▶ **What the exercise asks**: Reproduce the items exactly, starting with the line that contains "The image size is (1274, 744)." and going on through the line that contains "tap(499, 465)".

▶ **Information supplied**:
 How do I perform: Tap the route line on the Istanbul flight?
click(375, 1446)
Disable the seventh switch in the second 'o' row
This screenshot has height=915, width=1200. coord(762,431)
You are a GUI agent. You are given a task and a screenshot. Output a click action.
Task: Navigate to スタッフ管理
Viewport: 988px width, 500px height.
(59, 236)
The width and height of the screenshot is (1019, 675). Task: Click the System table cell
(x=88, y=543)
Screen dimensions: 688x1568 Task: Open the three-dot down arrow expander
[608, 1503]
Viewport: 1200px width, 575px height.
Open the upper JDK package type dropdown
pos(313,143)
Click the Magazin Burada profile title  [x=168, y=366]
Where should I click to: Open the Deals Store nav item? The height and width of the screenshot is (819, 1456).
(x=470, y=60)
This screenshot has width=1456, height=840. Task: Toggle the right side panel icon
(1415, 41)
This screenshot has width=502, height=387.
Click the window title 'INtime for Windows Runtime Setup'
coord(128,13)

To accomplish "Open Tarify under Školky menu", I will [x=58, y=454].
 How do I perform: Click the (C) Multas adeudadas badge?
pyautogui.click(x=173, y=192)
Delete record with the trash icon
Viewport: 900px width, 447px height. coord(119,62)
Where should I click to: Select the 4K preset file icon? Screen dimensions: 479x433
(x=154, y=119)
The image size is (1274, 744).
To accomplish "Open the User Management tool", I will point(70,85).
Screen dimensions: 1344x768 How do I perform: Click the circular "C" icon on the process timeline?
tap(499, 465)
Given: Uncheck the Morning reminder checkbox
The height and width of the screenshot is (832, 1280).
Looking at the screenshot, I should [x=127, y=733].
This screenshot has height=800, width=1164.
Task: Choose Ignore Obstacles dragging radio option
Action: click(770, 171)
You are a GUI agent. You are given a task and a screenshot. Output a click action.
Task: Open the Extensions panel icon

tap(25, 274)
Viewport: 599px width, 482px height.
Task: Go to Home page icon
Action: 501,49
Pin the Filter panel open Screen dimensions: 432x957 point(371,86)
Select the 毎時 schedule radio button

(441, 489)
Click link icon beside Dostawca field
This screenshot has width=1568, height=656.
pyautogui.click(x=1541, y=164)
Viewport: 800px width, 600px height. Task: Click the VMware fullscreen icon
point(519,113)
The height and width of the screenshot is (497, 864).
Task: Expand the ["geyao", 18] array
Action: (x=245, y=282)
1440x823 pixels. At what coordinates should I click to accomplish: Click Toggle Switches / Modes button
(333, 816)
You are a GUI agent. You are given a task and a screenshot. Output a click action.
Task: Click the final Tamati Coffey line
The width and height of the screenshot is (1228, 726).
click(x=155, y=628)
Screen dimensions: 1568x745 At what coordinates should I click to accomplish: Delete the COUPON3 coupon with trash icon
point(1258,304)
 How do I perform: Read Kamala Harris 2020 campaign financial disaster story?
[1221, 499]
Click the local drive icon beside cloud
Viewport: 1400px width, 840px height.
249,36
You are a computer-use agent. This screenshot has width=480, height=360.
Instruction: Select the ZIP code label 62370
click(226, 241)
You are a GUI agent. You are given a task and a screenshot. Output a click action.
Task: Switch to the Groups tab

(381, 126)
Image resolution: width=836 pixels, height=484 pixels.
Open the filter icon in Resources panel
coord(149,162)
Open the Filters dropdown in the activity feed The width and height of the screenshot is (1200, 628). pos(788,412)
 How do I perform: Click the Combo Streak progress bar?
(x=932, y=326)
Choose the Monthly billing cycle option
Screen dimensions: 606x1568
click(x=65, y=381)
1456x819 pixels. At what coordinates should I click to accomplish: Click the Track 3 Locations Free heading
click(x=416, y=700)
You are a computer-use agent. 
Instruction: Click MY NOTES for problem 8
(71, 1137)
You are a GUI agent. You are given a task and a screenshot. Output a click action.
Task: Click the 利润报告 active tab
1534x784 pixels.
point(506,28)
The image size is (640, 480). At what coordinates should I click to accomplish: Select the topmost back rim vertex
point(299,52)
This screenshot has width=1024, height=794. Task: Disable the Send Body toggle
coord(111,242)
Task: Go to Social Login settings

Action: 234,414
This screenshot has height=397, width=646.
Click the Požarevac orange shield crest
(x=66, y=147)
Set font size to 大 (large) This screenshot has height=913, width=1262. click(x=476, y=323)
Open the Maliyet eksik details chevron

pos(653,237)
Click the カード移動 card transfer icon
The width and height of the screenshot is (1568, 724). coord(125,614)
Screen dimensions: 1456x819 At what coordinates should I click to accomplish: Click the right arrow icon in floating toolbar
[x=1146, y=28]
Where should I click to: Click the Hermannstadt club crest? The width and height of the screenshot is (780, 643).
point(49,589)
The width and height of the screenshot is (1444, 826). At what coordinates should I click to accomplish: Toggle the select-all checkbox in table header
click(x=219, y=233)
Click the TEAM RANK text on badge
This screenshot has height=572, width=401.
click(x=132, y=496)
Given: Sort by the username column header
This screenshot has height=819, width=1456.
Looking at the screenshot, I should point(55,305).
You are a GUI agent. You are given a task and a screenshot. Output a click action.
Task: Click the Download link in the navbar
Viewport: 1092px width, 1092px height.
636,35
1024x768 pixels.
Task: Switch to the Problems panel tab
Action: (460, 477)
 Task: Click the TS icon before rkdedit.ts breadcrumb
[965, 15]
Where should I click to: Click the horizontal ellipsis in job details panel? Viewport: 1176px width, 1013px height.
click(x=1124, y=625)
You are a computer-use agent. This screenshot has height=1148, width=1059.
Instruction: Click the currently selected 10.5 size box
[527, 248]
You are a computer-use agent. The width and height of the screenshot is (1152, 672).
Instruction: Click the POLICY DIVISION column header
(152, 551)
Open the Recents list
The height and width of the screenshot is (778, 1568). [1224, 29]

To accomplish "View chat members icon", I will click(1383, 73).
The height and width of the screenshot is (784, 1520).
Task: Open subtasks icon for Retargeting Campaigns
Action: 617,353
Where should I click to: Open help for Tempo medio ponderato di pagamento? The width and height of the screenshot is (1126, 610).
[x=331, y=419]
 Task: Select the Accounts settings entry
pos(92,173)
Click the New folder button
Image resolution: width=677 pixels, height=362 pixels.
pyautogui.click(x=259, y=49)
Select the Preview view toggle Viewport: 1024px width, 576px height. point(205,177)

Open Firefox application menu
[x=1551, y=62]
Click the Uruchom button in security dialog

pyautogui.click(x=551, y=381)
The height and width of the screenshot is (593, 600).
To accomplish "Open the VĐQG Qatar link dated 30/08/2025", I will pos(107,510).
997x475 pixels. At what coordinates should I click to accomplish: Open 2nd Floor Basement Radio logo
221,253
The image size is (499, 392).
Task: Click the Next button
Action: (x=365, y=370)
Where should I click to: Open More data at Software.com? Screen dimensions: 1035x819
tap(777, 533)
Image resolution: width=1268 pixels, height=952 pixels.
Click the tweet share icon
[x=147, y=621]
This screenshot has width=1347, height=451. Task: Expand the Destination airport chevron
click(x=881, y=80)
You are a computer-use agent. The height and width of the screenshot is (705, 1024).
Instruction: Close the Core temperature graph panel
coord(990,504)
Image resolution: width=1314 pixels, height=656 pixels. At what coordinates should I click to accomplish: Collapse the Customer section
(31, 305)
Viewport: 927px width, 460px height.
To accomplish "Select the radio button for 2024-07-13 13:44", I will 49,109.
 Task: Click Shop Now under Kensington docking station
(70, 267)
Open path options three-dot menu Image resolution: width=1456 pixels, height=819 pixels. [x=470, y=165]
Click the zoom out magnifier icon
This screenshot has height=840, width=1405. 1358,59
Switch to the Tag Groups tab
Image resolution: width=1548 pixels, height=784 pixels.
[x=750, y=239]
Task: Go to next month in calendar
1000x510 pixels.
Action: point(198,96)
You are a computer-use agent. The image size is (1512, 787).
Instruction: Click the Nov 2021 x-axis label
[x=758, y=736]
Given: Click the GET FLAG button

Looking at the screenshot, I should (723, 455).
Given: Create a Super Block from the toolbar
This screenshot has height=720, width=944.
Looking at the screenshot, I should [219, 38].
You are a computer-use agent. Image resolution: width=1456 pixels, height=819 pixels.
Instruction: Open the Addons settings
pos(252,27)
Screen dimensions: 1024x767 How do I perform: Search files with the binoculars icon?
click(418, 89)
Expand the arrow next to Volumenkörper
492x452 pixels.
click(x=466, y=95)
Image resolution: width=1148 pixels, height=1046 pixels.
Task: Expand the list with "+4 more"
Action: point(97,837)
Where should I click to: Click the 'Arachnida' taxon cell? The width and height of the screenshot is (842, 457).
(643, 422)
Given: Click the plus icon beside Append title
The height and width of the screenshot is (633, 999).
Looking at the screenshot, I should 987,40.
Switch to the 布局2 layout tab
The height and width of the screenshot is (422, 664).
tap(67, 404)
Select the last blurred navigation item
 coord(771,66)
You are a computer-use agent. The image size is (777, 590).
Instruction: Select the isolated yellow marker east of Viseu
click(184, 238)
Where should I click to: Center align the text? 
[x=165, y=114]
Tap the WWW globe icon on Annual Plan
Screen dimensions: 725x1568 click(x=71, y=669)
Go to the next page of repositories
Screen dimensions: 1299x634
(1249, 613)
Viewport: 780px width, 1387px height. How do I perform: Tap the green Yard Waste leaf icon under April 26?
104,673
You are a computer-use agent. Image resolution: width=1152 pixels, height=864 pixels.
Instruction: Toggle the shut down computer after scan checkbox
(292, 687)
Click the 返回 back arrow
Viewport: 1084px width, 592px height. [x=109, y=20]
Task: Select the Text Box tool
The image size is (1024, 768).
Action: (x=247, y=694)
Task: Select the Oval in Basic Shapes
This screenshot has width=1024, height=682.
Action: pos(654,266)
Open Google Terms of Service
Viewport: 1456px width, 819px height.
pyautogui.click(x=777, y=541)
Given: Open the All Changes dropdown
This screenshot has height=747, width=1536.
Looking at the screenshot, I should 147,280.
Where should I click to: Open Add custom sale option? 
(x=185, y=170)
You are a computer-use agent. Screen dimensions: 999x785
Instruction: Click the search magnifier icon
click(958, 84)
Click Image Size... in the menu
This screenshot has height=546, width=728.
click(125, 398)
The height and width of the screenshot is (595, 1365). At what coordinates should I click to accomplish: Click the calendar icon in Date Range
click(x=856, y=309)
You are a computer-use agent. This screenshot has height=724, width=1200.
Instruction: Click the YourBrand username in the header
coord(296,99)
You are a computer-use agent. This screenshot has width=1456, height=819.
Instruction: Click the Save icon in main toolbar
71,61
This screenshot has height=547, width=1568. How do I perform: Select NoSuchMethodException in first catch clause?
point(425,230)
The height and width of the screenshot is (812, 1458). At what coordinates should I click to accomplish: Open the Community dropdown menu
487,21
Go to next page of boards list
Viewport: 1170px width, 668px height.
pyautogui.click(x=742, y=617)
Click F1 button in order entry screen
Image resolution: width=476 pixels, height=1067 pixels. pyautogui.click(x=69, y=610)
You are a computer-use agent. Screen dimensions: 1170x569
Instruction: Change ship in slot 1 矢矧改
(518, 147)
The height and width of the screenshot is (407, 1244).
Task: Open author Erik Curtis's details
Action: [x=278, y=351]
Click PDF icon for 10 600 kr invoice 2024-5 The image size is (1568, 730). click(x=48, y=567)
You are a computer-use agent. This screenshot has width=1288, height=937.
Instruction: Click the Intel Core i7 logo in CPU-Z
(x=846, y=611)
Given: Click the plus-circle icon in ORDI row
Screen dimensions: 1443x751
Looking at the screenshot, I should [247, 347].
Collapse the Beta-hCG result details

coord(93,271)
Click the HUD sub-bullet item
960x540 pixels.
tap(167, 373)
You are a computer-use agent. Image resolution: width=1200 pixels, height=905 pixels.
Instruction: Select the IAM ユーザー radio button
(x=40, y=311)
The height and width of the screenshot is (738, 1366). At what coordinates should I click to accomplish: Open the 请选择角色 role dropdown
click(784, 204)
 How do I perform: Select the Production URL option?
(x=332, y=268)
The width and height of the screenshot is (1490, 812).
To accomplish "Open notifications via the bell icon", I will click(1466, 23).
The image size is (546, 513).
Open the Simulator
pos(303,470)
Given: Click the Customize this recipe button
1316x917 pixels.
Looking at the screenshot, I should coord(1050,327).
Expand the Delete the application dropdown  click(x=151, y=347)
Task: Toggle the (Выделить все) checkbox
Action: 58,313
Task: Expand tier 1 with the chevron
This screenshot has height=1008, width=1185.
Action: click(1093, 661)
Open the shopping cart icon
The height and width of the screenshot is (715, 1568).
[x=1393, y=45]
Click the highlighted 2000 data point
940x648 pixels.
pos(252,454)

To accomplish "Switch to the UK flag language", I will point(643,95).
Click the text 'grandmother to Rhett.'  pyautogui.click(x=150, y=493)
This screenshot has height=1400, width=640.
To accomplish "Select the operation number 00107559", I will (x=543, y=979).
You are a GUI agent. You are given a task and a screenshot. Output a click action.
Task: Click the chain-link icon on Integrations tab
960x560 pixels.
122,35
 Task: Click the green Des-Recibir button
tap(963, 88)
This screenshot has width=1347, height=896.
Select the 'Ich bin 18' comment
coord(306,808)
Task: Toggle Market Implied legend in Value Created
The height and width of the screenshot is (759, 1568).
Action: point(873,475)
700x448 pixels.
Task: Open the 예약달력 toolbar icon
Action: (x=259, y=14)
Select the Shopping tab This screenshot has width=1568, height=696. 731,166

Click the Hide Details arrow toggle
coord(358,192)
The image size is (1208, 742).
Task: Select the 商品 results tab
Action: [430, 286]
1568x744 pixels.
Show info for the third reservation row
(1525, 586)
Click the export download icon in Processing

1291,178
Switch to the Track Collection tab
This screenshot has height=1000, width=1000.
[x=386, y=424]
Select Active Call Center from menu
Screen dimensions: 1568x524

▶ **Solution to this problem**:
The image size is (1274, 744).
To accomplish "Open the User Management tool", I will point(70,85).
Screen dimensions: 1344x768 How do I perform: Click the circular "C" icon on the process timeline?
tap(499, 465)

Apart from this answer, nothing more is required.